- _Aufgabe_: Führen Sie den unten stehenden Text über weitere Behandlungsmöglichkeiten gegen Rüsselkäfer nach seinem letzten Satz weiter.

- _Vorgegebener Text_:
────────────────
Weitere Behandlungsmöglichkeiten
In einigen europäischen Ländern werden Versuche mit der Ausbringung von entomopathogenen Nematoden und Pilzen unternommen. Grundsätzlich befallen verschiedene Nematodenstämme und Pilze die Larven und Eier der Rüsselkäfer sehr gut. Untersuchungen zur Ausbringung von Nematoden durch die NW-FVA blieben jedoch bislang unter den Erwartungen.
Treten akute Schäden auf, wird von einigen Waldschutzdienststellen folgendes Vorgehen empfohlen: Mindestens zwei Mal im Jahr Kontrolle auf Fraßschäden in potenziell gefährdeten Wiederaufforstungen (auf vormals mit Nadelbäumen bestockten Flächen).
────────────────
- _Auszüge aus Datensätzen_:
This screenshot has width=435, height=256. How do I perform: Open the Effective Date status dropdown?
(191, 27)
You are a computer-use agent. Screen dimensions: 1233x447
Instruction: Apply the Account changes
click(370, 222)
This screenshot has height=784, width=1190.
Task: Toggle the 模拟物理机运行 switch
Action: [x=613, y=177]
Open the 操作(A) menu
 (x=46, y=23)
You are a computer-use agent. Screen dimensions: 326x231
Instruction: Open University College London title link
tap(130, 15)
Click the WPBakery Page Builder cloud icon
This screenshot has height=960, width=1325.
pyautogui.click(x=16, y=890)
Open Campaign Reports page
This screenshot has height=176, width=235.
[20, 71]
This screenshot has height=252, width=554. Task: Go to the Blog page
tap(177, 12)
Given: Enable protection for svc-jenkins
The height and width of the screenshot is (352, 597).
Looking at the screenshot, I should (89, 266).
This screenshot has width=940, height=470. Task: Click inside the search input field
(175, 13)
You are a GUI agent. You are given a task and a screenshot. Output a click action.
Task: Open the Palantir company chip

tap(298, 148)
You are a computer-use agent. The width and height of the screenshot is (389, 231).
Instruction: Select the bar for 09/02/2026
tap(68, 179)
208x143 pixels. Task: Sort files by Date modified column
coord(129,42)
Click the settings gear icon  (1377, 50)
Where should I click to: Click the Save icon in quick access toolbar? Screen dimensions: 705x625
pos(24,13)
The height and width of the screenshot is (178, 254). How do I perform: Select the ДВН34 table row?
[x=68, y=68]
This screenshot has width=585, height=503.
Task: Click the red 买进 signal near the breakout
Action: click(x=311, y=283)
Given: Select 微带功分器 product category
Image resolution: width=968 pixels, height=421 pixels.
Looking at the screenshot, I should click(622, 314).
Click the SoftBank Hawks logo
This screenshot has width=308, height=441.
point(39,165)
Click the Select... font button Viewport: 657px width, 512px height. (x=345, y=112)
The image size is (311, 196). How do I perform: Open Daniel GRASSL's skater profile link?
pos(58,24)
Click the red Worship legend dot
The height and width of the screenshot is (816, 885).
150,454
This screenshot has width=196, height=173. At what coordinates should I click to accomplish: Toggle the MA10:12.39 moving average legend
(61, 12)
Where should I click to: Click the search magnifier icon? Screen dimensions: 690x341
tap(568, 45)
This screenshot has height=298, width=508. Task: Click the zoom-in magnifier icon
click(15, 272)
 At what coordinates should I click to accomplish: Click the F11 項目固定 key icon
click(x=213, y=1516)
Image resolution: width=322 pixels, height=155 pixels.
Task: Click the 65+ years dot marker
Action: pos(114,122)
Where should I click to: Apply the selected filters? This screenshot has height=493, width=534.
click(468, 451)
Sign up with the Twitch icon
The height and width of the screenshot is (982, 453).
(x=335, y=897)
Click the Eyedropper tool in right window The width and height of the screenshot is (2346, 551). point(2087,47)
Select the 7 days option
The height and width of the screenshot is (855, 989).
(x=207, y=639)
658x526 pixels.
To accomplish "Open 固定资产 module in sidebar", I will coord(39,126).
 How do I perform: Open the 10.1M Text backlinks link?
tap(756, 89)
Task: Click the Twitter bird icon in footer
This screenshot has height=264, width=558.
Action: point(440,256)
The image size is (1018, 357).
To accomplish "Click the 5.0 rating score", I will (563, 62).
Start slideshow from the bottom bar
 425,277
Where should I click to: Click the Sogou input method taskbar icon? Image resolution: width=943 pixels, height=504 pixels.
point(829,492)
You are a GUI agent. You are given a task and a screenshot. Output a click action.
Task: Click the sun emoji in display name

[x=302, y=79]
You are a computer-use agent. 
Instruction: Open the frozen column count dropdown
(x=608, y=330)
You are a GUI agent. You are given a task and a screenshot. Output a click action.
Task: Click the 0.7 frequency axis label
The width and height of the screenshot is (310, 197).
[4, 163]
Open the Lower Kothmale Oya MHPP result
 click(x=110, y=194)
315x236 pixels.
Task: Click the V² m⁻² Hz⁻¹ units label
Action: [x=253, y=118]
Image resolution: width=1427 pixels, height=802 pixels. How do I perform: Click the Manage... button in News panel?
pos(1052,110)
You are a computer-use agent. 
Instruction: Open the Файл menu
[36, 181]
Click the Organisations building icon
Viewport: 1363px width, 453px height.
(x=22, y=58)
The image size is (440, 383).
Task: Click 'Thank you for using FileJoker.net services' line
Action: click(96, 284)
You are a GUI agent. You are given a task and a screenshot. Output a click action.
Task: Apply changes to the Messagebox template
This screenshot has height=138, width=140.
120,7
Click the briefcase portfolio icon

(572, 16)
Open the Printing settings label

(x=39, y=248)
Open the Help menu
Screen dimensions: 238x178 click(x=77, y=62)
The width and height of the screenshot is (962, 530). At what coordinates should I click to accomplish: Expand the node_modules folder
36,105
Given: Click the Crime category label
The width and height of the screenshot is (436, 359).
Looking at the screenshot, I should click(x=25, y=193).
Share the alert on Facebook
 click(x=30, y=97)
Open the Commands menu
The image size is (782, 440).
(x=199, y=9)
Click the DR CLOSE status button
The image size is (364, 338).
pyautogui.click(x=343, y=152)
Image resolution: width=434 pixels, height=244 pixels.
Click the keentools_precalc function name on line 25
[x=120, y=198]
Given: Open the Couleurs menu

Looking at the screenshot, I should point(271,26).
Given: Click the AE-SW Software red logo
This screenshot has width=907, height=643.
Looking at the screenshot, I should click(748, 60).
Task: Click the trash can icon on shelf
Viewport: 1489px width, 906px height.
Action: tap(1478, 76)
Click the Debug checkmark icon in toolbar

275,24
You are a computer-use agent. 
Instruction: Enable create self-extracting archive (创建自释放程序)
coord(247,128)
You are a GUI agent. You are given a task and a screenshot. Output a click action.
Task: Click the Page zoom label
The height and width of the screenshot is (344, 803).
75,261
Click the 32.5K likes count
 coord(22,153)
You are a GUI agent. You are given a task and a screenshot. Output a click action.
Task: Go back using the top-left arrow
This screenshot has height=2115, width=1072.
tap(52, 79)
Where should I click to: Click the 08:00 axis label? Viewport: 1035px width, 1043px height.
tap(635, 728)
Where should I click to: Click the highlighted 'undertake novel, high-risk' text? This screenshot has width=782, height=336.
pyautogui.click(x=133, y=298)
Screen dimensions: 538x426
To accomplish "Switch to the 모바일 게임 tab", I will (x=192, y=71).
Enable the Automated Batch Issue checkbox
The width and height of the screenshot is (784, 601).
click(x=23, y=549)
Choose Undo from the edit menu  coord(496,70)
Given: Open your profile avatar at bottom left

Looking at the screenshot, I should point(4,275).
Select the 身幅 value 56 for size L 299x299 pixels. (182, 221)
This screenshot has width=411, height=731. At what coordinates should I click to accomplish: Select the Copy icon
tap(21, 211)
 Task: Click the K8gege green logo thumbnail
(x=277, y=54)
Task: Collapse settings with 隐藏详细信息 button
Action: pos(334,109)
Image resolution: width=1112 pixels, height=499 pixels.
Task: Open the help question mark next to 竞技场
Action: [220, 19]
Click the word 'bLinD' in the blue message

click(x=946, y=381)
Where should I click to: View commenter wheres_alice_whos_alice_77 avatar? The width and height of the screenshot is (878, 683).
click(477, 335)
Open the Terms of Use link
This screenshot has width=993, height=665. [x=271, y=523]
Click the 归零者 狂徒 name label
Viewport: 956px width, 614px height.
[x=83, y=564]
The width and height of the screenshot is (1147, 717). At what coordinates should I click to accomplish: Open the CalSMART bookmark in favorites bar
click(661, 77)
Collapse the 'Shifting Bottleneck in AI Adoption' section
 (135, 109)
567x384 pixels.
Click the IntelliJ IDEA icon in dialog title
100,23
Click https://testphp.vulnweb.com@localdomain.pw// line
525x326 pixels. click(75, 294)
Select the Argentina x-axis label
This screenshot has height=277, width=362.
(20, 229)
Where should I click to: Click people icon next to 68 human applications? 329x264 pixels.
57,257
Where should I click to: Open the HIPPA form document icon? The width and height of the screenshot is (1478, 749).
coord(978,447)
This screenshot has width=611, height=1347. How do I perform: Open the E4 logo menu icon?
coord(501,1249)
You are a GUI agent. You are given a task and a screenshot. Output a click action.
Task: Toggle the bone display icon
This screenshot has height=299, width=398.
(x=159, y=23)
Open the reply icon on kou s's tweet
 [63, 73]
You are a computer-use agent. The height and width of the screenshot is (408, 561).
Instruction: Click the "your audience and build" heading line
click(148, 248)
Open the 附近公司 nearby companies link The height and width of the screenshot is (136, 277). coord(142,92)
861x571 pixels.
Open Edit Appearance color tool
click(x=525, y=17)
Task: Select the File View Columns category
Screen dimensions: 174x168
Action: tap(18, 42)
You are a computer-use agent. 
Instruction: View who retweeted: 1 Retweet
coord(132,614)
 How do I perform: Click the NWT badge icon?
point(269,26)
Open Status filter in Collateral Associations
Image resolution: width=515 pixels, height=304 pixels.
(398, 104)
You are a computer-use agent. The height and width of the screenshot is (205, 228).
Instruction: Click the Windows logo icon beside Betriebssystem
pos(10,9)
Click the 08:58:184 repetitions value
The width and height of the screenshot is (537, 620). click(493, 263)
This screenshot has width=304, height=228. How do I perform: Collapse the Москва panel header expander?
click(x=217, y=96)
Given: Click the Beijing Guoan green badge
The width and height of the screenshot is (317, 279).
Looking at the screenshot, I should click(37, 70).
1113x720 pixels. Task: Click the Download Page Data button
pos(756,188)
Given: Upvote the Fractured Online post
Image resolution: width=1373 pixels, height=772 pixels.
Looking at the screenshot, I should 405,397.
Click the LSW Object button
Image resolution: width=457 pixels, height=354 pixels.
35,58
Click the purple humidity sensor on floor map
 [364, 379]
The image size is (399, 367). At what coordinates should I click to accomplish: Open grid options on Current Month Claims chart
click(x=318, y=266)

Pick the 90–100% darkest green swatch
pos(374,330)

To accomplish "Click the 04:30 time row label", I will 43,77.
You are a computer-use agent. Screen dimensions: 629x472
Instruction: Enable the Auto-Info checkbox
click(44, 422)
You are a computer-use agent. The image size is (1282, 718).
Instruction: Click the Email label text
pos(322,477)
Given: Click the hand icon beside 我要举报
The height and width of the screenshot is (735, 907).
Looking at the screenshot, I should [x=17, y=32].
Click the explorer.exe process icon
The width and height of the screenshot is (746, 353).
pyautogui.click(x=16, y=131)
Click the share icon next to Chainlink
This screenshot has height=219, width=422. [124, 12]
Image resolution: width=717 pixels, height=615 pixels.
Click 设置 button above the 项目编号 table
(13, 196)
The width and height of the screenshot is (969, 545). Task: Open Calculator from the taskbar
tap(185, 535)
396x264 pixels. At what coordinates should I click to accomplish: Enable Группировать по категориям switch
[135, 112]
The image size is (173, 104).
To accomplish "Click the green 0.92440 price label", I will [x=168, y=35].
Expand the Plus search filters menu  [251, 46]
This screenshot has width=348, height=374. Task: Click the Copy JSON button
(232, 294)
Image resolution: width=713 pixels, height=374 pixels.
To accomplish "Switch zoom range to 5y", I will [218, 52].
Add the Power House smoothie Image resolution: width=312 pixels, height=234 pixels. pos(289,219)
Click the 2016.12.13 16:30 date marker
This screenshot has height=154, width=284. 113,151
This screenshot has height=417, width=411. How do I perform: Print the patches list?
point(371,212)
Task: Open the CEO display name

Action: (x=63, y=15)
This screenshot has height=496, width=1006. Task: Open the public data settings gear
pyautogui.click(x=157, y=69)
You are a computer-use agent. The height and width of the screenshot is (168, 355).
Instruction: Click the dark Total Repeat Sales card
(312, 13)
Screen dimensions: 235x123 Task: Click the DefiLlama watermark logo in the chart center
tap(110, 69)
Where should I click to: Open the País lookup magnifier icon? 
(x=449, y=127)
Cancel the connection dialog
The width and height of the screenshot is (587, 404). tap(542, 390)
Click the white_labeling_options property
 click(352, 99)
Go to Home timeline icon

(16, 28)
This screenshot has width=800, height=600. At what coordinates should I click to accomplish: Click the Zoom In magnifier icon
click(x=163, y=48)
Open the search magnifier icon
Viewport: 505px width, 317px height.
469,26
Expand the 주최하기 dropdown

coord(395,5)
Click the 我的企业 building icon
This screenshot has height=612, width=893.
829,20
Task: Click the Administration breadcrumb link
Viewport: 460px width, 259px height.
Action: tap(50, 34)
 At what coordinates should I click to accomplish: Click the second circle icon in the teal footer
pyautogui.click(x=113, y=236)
────────────────
- _Antwort_:
Erstmals wird nach Überschreiten von 8 °C Lufttemperatur ab April, insbesondere im Mai und Juni kontrolliert; die zweite Kontrolle erfolgt im August/September zum zweiten Fraßhöhepunkt. Dabei werden an zehn über die Fläche verteilten Stellen jeweils zehn Pflanzen überprüft. Die Lage der Punkte sollte möglichst flächenrepräsentativ verschiedene Bereiche der Kulturfläche abdecken, da die Rüsselkäfer auf der Fläche verteilt unterschiedlich intensive Fraßschäden verursachen. Wenn bei kleineren Pflanzen (Wurzelhalsdurchmesser bis 1 cm) starke Schäden – also mehrere auch eher stammumfassende Fraßstellen pro Pflanze (Abb. 5) – auftreten, sind erhebliche Schäden in der Folgezeit sehr wahrscheinlich.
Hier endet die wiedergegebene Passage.